Significance of Fertilization: 

  1. The secondary oocyte completes its second maturation division on coming in contact with the sperm. 
  2. The Amphimixis process leads to the formation of a diploid zygote to restore the normal diploid number of the chromosomes. 
  3. The centriole of sperm after entering into egg induces the egg to undergo cleavage. 
  4. The paternal and maternal characters are transmitted to the offspring through the process of fertilization. 
  5. The peripheral changes occurring in the egg prevent the further entry of sperm into the ovum, thus checking polyspermy. 

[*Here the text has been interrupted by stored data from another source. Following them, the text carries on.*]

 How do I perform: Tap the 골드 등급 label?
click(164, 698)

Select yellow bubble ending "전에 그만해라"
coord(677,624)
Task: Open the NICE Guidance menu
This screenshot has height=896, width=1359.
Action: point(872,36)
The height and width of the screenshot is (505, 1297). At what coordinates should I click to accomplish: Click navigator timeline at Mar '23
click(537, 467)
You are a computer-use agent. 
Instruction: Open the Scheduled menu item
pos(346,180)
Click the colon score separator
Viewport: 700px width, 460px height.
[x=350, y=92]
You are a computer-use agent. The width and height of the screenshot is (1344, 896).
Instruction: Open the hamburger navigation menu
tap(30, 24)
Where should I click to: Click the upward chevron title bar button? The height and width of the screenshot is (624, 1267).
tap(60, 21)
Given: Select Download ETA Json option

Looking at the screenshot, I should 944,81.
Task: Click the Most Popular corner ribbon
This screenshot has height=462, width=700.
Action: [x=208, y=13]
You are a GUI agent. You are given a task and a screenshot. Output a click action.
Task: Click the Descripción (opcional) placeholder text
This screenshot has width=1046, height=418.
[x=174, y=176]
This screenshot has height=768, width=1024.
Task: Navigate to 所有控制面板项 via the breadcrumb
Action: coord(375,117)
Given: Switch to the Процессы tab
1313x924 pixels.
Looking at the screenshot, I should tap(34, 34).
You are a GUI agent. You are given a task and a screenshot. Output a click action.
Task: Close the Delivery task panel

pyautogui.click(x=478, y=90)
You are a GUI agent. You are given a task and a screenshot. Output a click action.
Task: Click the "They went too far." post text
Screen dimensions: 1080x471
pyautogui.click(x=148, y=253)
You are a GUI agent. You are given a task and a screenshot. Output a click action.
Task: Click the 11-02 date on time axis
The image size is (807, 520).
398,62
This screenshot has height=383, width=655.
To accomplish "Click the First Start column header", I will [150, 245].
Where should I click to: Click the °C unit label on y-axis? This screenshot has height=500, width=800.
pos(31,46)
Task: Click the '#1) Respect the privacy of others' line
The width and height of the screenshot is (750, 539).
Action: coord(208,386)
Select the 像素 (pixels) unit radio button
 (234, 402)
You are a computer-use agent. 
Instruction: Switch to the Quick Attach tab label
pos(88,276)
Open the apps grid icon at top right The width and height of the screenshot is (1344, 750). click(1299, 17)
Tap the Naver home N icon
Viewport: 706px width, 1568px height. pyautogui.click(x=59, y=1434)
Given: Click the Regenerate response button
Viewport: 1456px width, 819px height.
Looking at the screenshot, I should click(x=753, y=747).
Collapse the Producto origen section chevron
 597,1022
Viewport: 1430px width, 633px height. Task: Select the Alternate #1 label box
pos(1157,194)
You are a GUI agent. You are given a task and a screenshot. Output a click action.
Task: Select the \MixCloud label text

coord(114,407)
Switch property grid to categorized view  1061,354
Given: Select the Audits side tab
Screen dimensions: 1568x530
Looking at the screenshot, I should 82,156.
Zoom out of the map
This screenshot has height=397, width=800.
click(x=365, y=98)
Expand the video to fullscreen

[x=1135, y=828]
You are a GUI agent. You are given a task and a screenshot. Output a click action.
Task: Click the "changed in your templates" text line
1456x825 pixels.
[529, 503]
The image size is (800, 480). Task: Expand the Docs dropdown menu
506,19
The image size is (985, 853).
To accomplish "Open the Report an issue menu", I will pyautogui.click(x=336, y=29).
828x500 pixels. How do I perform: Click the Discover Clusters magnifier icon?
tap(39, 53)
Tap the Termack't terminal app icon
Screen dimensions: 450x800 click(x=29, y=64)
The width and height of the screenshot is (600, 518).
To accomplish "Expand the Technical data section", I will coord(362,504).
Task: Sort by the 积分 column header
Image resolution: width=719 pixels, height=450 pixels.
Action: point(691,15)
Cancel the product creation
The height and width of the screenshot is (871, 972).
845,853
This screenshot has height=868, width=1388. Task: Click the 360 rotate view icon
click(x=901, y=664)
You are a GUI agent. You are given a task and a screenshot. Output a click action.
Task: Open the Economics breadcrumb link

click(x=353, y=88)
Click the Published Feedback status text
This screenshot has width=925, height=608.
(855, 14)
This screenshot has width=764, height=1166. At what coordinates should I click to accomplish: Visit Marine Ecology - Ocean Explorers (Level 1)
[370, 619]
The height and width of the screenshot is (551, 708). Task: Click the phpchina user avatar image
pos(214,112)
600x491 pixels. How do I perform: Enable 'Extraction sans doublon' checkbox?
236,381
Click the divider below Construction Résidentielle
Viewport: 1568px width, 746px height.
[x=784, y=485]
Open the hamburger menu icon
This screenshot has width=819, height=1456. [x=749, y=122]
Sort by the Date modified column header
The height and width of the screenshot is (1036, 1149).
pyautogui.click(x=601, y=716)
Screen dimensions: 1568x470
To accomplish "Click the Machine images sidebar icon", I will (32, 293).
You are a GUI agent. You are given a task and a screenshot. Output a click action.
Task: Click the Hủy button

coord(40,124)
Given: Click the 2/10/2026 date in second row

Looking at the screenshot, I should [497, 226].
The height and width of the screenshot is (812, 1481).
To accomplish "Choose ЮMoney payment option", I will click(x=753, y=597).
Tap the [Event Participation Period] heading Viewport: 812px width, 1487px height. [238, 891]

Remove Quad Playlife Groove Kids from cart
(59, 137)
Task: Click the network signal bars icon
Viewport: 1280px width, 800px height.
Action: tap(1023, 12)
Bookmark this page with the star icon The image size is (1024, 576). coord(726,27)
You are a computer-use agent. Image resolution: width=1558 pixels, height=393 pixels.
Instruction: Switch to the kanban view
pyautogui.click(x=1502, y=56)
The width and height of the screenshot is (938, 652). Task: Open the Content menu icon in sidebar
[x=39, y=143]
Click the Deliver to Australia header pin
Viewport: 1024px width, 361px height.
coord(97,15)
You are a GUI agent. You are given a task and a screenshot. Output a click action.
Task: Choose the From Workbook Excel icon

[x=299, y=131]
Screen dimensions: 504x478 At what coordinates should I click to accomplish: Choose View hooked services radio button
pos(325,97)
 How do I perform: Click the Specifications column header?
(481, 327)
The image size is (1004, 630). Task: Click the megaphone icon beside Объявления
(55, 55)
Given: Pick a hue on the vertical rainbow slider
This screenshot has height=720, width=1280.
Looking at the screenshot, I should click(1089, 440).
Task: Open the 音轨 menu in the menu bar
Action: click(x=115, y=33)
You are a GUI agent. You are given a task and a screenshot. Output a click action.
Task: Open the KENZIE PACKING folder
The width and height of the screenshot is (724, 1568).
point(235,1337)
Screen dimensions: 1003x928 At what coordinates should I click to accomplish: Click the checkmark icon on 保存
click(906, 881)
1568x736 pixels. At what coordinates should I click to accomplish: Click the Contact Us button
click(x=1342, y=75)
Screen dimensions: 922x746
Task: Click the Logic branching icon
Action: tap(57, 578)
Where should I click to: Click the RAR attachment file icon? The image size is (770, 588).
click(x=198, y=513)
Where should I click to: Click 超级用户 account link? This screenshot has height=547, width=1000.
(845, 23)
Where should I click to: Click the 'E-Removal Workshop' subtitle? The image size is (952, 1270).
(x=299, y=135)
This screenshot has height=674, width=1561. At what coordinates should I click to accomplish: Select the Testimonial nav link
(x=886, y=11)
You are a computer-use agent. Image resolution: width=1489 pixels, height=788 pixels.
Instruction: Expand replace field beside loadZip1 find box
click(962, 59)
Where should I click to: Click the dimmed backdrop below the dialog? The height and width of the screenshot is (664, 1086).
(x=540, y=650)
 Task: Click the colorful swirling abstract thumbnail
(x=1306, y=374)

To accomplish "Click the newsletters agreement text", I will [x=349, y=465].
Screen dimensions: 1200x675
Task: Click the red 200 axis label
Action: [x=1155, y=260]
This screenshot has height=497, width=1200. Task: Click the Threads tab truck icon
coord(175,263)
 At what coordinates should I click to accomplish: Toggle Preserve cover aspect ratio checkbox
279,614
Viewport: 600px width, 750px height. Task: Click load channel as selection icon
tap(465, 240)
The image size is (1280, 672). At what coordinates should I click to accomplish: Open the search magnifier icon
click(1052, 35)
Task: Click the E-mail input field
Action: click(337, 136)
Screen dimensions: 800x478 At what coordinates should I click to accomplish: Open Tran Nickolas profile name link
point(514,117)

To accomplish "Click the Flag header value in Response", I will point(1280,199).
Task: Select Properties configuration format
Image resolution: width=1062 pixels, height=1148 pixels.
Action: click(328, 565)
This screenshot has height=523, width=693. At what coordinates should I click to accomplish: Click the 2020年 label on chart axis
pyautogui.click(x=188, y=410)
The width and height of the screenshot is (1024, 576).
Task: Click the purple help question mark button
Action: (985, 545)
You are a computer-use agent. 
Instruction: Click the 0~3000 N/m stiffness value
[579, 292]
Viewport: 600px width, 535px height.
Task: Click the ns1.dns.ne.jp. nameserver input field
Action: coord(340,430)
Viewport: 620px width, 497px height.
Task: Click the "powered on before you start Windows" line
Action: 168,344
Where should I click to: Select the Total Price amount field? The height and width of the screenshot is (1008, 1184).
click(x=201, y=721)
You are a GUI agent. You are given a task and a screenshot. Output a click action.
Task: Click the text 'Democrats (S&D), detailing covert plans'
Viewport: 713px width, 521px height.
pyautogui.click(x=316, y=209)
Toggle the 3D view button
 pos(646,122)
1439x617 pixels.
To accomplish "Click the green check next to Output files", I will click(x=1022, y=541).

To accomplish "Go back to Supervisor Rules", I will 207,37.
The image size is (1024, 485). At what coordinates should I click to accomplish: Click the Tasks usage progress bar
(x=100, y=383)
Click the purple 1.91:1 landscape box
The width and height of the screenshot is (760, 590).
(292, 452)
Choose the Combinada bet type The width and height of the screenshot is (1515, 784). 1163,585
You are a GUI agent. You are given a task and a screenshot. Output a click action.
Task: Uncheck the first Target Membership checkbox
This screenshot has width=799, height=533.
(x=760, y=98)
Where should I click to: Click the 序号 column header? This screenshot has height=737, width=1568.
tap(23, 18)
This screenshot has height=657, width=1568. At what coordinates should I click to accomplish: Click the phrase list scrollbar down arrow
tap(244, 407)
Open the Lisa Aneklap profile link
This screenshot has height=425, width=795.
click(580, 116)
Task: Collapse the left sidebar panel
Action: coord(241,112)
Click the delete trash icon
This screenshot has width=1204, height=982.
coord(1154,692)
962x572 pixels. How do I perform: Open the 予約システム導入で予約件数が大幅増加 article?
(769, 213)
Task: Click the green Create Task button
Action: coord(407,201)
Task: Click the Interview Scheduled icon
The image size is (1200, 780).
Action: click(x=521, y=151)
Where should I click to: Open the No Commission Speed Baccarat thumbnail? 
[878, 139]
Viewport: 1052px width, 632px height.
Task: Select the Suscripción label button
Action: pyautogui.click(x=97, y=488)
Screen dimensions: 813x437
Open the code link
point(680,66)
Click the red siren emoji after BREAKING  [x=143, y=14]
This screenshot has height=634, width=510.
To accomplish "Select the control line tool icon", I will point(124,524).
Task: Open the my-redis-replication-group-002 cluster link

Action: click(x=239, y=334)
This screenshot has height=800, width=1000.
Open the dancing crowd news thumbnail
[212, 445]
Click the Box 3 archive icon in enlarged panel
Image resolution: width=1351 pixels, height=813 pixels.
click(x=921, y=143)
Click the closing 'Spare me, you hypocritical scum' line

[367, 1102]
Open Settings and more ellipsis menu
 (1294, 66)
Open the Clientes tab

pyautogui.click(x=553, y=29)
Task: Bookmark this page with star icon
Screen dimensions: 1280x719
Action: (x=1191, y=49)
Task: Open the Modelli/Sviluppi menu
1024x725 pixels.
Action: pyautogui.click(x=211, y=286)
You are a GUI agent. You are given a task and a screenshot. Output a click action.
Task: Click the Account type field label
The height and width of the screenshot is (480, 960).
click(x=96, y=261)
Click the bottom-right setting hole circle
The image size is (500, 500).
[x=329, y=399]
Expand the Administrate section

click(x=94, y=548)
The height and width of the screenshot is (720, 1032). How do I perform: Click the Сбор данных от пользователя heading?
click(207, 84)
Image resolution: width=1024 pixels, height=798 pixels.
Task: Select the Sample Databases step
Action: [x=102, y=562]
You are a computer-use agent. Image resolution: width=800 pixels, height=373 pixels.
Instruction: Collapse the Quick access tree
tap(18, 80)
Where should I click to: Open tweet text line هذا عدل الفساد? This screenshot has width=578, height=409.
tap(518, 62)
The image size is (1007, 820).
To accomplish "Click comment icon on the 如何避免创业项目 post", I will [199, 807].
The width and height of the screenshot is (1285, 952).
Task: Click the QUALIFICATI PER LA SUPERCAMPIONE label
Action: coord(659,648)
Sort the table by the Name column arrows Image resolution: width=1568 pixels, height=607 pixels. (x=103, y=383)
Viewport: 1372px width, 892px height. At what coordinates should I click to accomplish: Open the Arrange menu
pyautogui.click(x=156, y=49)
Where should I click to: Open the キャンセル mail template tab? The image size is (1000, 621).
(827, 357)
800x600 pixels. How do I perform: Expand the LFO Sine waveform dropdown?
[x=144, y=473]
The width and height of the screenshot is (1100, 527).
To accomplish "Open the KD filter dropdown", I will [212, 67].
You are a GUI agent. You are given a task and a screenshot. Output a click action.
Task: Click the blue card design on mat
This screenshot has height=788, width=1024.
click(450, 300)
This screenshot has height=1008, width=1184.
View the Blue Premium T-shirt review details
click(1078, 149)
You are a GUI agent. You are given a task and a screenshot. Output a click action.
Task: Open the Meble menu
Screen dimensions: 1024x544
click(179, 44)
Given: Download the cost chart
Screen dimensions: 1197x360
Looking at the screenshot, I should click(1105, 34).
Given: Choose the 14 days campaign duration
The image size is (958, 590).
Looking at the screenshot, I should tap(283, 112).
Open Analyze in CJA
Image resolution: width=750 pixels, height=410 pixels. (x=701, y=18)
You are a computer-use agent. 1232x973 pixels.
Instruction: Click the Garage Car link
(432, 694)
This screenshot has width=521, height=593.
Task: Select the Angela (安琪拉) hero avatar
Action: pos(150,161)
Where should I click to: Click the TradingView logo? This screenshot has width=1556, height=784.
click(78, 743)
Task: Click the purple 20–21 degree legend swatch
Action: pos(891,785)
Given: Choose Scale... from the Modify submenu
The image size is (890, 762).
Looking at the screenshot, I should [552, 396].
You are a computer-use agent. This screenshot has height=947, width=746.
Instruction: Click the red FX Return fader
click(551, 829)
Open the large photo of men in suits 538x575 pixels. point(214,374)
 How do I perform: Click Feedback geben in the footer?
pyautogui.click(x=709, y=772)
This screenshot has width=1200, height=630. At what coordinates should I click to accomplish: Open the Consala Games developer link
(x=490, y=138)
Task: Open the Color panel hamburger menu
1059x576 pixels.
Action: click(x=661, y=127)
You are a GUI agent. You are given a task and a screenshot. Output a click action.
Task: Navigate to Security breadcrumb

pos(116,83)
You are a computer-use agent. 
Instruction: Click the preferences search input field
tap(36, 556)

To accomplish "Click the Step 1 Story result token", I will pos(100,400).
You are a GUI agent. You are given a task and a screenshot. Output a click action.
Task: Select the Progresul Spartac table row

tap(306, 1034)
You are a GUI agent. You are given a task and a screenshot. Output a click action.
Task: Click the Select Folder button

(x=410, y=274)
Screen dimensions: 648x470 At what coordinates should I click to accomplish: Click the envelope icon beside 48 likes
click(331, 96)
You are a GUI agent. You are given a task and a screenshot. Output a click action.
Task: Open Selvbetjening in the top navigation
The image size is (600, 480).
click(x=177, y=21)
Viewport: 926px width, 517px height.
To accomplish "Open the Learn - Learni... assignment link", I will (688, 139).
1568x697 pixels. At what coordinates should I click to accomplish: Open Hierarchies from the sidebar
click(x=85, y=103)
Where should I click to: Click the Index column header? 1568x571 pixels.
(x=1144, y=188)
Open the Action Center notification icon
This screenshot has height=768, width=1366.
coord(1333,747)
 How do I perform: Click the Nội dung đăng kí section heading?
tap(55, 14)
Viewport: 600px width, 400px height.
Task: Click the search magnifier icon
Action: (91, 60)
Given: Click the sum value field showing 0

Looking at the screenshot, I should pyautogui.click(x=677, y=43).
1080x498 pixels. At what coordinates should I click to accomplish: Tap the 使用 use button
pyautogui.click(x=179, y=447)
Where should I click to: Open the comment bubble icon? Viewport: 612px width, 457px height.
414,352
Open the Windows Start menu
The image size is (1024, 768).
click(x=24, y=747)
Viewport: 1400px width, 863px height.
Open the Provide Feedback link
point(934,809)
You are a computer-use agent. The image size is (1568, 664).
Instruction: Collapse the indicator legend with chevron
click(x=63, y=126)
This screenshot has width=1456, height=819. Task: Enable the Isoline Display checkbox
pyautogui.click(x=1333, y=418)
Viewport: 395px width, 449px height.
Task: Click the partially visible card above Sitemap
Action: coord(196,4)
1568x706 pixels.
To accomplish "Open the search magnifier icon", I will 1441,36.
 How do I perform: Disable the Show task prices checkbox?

Nucleus develops and becomes pronuclei. Male and female pronuclei fuse with each other to form a synkaryon or zygote with a genetic complement (2n,2C). It takes approx. 24 hrs. Proximal centriole of sperm initiates cleavage. 


The most prevalent cause of miscarriage at around 10 – 12 weeks of pregnancy is premature corpus luteum degradation (miscarriage means abortion). 


Sex determination: 

Human female- XX; Human male-XY 

If a male gamete containing an X-chromosome fertilizes a female gamete the female baby will have (XX). If a male gamete containing Y-chromosome fertilizes a female gamete the male baby will have (XY). Thus, the sex of the baby is determined by the father and not by the mother.